Leena Kokko

Homogeneous Dual-Parameter Assay for Prostate-Specific Antigen Based on Fluorescence Resonance Energy Transfer

Three monoclonal antibodies (Mab) specific for prostate-specific antigen (PSA) were used to design a homogeneous dual-parameter immunoassay based on fluorescence resonance energy transfer (FRET). One antibody was labeled with terbium(III) chelate, which acted as a donor, and the other two antibodies were labeled with fluorescent acceptor dyes (either Alexa Fluor (AF) 488 or Alexa Fluor 680). Due to the selection of the antibodies, sensitized emission of the AF488 could be measured only if uncomplexed, free PSA (PSA-F) was present in the sample. The amount of total PSA (PSA-T) was obtained by measuring the sensitized emission of AF680. Thus, the assay could simultaneously measure the amount of both PSA-F and PSA-T from a single sample. The lowest limits of detection with buffer calibrators were 0.74 and 0.60 ng/mL for PSA-F and PSA-T, respectively. Both of the assays were linear up to 100 ng/mL. The performance of the assay was also tested against heterogeneous single-parameter assays using spiked female plasma samples. The Pearsons correlations were 0.994 for PSA-F and 0.997 for PSA-T assays. However, due to the calibrator matrix being different from the sample matrix, the obtained concentrations with homogeneous assay, especially for PSA-F, were slightly less than with heterogeneous assays. In conclusion, it was shown that a homogeneous dual-parameter assay based on the measurement of the sensitized emission of two different acceptors in combination with a single donor can be performed. The assay was done in a single step using only one excitation wavelength and was functional within the clinically important analyte concentrations.

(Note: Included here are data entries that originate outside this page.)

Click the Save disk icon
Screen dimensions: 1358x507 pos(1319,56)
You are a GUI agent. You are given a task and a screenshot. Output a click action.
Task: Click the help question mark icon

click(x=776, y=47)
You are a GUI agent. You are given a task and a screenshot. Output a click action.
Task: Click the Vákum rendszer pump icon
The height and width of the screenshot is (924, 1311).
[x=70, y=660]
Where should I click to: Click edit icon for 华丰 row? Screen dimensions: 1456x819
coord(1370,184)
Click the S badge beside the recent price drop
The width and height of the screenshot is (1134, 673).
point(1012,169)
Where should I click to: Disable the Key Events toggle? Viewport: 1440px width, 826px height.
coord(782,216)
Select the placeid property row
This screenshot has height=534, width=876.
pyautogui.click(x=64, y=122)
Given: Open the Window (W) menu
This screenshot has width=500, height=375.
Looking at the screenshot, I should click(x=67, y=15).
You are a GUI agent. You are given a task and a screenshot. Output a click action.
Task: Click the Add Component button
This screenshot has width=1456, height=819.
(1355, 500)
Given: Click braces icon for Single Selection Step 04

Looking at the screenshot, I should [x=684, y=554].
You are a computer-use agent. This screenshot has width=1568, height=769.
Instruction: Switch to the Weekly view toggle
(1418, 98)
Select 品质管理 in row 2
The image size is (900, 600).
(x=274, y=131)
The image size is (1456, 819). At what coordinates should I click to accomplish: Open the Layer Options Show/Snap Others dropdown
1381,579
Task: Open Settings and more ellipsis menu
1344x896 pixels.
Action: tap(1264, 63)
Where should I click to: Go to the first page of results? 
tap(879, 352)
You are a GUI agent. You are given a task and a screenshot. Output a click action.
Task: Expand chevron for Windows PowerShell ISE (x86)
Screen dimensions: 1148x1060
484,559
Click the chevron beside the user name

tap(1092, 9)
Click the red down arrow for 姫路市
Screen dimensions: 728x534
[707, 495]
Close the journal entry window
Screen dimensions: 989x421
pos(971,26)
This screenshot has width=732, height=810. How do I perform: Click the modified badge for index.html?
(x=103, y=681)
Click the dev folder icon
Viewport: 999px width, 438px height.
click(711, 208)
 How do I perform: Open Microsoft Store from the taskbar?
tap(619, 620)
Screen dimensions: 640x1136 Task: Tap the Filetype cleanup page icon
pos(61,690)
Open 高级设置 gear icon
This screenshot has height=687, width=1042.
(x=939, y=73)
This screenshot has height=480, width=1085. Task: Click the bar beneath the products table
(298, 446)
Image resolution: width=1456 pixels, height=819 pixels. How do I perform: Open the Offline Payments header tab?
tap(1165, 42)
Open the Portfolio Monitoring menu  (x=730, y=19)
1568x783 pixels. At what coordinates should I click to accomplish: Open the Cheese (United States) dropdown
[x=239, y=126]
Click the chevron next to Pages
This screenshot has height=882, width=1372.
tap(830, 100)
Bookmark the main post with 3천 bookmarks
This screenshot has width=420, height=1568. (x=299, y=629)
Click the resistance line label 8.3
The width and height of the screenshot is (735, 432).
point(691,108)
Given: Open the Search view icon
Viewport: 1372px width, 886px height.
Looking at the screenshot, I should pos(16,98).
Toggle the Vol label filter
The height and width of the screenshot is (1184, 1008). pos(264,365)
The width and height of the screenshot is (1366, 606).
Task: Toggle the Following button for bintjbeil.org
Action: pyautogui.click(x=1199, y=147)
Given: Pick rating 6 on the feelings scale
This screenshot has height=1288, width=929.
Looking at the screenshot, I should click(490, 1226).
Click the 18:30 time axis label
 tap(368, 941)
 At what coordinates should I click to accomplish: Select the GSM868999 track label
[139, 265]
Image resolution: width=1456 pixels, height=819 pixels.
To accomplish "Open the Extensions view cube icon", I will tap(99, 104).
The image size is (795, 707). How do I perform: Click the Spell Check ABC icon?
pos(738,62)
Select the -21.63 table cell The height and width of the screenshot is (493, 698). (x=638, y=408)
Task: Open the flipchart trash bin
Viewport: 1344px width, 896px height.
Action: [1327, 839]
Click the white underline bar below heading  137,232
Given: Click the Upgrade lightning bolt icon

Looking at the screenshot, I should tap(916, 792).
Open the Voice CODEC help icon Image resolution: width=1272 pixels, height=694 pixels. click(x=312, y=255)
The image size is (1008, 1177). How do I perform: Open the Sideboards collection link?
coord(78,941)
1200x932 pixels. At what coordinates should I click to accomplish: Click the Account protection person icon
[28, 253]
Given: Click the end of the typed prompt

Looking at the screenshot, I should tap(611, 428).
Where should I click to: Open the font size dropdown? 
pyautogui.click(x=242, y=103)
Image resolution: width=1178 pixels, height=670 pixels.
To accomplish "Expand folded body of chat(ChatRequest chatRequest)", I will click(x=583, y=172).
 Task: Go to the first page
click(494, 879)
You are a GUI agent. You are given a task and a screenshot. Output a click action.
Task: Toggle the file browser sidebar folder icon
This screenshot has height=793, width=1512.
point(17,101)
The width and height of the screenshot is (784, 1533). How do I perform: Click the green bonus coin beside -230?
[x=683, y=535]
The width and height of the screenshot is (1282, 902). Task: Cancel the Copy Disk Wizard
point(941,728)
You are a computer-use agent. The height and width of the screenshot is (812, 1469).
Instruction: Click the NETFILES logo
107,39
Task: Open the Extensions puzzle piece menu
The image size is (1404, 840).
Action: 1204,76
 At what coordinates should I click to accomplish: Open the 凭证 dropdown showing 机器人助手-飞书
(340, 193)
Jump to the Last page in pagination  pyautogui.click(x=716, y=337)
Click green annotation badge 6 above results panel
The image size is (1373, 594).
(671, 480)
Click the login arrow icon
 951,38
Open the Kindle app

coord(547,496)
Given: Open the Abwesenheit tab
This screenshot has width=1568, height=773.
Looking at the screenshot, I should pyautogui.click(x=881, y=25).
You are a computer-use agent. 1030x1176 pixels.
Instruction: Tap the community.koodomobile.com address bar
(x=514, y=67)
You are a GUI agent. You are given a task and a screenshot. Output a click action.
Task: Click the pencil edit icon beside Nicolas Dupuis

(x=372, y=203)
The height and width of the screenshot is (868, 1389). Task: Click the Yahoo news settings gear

Terbium(III) Chelate as an Efficient Donor for Multiple-Wavelength Fluorescent Acceptors

The emission spectra of the lanthanide chelates enable them to act as a donor for several acceptors emitting at different wavelengths. Fluorescence resonance energy transfer between terbium(III) chelate labeled antibody Fab fragment (donor) and a 17β-estradiol conjugated to Alexa Fluor 488, 555, 594 or 680 (acceptor) was employed to study the functionality of the terbium(III) chelate as an efficient donor for several acceptors emitting from green to far-red. During measurement, the sensitized emission of the acceptor was measured at acceptor specific wavelength. All the tested dyes proved to be efficient acceptors, and they were successfully used in the competitive homogeneous E2 assay. The highest signal to background ratio and the best assay performance was obtained with Alexa Fluor 680, due to the very low donor emission background at the far-red area. In addition, the sensitized emission of both Alexa Fluor 488 and 680 could be measured simultaneously without significant cross talk.

Enzyme Inhibitor Screening Using a Homogeneous Proximity-Based Immunoassay for Estradiol

The authors have previously reported a homogeneous time-resolved fluorescence proximity immunoassay for estradiol. The assay was based on luminescence resonance energy transfer between a long lifetime fluorescent europium(III) chelate-dyed nanoparticle donor and a short lifetime, near-infrared fluorescent acceptor. The energy transfer prolonged the lifetime of the sensitized acceptor emission, and the fluorescence of the acceptor was measured using a time-resolved detection. The developed immunoassay was employed to screen inhibitors for enzyme 17β-hydroxysteroid dehydrogenase type 1. The enzyme overexpressed in MCF-7 cells catalyzed a reversible conversion of estroneto17β-estradiol. The inhibition efficiency of the tested molecule was obtained by comparing the final concentration of converted estradiol after 60 min of conversion reaction in a sample and in a conversion control not containing an inhibitor. The Zβ factor calculated using the E2 concentrations of the homogeneous assay was 0.64, demonstrating a relatively good performance of the assay. The results from the homogeneous assay were comparable with the results obtained using radioactively labeled estrone as a substrate and high-performance liquid chromatography (HPLC) separation of estrone and converted estradiol after the enzyme reaction. Thus, this homogeneous assay can simplify the primary screening of potential new drug molecules by replacing a tedious radiometric HPLC method.